Hague has finished speaking. Andrew says his statement was quite lengthy, but "he was padding it out with plenty of general comments about what is happening in the region". Hague covered the MI6/SAS mission in just five sentences, Andrew says – and he's managed to get down the foreign secretary's full quote:
Last week I authorised the dispatch of a small diplomatic team to Eastern Libya in uncertain circumstances which we judged required their protection to build on these initial contacts [with the Libyan opposition] and to assess the scope for closer diplomatic dialogue. I pay tribute to that team. They were withdrawn yesterday after a serious misunderstanding about their role leading to temporary detention. This situation was resolved and they were able to meet [an opposition leader]. However it was clearly better for this team to be withdrawn.
More from Andrew:
Hague says Andrew Mitchell, the international development secretary, has visited the region to find out about the humanitarian crisis on Libya's border.[He] says 180 Britons are still in Libya. Some of them, such as journalists, have said they intend to stay.The international criminal court is investigating alleged crimes in Libya, he says.EU sanctions against Libya came into full force last Thursday. That was the quickest ever imposition of EU sanctions.

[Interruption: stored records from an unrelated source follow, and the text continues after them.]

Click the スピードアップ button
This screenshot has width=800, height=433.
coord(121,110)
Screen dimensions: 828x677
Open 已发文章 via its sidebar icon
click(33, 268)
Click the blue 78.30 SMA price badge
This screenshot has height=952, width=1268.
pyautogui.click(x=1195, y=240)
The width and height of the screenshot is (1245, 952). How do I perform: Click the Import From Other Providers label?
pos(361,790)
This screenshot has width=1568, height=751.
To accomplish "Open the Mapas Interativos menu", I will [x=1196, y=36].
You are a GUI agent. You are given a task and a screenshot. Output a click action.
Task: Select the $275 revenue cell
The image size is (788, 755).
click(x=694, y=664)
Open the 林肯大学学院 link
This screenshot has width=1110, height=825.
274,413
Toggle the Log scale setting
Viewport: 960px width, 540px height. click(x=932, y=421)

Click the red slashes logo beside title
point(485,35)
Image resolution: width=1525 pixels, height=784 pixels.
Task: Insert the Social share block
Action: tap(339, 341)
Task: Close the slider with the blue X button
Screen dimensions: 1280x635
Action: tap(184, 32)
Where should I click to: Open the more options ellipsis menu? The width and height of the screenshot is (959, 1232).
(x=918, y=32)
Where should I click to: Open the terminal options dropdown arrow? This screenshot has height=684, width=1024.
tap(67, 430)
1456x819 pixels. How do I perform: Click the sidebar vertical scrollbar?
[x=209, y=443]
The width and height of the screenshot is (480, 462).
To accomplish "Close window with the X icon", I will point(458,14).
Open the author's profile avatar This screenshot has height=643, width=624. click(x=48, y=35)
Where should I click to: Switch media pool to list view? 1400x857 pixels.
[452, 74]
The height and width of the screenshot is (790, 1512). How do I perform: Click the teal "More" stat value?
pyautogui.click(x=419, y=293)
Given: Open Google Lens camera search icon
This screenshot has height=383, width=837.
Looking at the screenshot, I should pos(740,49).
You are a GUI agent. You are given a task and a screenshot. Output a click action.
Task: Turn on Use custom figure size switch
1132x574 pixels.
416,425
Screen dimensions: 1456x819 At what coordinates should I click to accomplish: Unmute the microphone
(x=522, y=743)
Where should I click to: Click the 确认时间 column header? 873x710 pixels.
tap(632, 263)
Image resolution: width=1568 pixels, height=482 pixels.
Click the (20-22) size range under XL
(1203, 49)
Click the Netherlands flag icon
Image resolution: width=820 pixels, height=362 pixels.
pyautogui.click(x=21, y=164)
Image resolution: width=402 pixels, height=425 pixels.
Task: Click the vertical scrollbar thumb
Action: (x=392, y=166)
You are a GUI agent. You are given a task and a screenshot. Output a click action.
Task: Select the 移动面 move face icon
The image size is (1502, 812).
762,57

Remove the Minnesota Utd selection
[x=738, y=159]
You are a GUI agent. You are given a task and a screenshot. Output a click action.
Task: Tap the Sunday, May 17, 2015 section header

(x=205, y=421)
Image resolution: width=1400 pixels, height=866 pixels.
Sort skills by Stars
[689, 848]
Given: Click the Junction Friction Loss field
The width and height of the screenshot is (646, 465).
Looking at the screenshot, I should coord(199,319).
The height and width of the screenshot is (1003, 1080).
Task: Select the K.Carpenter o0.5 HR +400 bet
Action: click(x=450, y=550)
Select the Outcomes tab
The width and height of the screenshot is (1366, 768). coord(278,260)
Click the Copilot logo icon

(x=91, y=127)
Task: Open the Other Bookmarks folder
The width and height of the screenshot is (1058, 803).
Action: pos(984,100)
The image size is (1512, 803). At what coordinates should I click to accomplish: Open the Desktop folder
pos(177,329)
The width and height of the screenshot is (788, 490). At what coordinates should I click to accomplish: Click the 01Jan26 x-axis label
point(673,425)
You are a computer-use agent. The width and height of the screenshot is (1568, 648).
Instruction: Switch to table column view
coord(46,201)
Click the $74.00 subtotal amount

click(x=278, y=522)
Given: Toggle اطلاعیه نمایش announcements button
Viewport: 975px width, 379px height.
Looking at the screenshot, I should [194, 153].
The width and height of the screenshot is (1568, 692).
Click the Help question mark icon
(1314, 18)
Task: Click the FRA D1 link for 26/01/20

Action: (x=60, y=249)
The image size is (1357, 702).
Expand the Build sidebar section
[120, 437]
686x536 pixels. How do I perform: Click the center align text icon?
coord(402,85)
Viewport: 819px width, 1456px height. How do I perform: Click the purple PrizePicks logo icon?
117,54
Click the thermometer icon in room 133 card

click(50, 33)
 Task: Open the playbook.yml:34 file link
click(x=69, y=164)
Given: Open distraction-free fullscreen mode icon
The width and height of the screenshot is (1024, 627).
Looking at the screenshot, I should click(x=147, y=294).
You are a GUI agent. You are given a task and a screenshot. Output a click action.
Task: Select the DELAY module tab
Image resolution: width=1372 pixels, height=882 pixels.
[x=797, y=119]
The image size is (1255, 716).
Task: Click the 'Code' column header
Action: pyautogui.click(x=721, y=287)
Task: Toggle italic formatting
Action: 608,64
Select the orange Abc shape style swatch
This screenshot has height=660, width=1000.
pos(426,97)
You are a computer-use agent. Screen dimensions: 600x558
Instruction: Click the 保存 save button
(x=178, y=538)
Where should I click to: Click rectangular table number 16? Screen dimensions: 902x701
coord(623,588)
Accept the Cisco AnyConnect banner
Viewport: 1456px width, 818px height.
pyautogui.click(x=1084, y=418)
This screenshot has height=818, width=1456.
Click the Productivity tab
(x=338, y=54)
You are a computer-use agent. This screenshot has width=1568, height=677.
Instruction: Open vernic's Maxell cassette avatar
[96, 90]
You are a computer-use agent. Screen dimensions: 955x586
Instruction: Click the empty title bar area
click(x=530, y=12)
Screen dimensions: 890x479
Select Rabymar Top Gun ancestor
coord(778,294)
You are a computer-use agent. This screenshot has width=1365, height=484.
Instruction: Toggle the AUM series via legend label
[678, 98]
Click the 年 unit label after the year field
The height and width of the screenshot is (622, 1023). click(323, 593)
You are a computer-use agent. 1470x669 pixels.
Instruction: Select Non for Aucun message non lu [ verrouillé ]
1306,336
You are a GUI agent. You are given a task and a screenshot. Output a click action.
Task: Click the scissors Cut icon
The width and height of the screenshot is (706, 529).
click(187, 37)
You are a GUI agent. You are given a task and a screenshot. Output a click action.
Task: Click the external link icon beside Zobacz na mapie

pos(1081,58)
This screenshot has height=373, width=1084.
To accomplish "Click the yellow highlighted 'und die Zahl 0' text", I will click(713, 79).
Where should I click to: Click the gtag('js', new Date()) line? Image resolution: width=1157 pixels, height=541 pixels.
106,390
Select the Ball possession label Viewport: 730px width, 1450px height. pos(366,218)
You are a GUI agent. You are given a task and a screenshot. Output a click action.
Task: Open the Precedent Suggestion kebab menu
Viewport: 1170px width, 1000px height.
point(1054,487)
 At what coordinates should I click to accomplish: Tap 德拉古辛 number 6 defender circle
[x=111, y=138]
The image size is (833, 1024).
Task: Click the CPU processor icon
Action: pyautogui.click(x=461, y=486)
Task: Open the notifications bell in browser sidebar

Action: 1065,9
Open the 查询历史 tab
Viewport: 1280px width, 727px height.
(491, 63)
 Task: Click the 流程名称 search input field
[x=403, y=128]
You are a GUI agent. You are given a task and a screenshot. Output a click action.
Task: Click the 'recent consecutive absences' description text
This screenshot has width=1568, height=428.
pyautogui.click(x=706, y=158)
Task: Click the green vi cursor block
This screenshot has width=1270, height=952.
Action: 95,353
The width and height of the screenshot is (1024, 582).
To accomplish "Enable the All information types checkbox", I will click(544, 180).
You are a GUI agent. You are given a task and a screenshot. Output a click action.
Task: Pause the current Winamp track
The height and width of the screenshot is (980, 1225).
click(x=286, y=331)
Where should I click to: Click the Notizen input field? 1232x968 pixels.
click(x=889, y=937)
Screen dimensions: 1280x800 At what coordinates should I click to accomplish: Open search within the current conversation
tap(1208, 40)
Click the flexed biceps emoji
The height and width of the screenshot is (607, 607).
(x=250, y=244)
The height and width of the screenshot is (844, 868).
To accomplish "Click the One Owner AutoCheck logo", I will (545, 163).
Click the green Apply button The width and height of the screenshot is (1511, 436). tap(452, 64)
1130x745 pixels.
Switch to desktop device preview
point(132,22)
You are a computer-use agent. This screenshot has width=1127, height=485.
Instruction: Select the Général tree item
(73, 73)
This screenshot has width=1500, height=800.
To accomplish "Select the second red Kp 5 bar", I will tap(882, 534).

My colleague Andrew Sparrow is in Westminster and reporting live on Hague's speech:
Hague says he authorised the dispatch of a "small diplomatic team" to Libya in circumstances that meant they needed armed protection. They were withdrawn after a misunderstanding about their intentions, he says.
Hague is speaking. He says the Gaddafi regime is launching military counterattacks against opposition forces, with clashes in the centre and east of Libya.
There are reports of helicopter gunships being used against opposition forces, and unconfirmed reports of a helicopter and aircraft being shot down over Ras Lanuf, he adds.
William Hague, the foreign secretary, is expected to speak about the failed SAS mission to Libya at 3.30pm. Hague has come under pressure today after it emerged he had personally approved the operation. On the politics live blog, my colleague Andrew Sparrowprovides the context to the statement Hague will read in the House of Commons:
He's going to have to explain why he sent an MI6/SAS mission into Libya by helicopter at night to get in touch with the rebels when it appears he could have just called them up to arrange an appointment.
The Guardian's Chris McGreal is in Benghazi, where he saysthere is "mystification" from anti-Gaddafi forces over Britain's botched SAS mission to Libya.
Chris has been speaking to the provisional transitional National Council of Libya – the anti-Gaddafi forces council – about the mission and about the council's demands.
"There's general mystification," Chris says. "The first thing is that they suggest that the British forces and diplomats just didn't seem to know who they were looking for. They didn't seem to know who was in charge in Benghazi, and they portray them as really searching out anyone they could find to talk to.
"This left the members of the [National Council of Libya] who were told about these British officials arriving mystified as to what their intent was and at least according to the ones I've spoken to no formal offers or approaches were made ... this seem to have frustrated the new Libyan leadership, not least because it was done in what they describe as an indefensible way – an illegal way."